To do | Identify every line in the material below that contains the word "should" and copy each of those lines.

Record excerpts |

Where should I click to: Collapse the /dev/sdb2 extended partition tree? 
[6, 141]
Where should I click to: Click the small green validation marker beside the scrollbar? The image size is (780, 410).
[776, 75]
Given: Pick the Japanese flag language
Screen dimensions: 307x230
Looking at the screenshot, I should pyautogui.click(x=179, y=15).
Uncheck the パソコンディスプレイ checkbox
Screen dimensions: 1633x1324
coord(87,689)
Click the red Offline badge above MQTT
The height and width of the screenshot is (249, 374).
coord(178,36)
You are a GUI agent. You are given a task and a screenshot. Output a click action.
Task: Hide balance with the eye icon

Expected answer |
Where should I click to: Collapse the /dev/sdb2 extended partition tree? 
Where should I click to: Click the small green validation marker beside the scrollbar? The image size is (780, 410).
Looking at the screenshot, I should pyautogui.click(x=179, y=15).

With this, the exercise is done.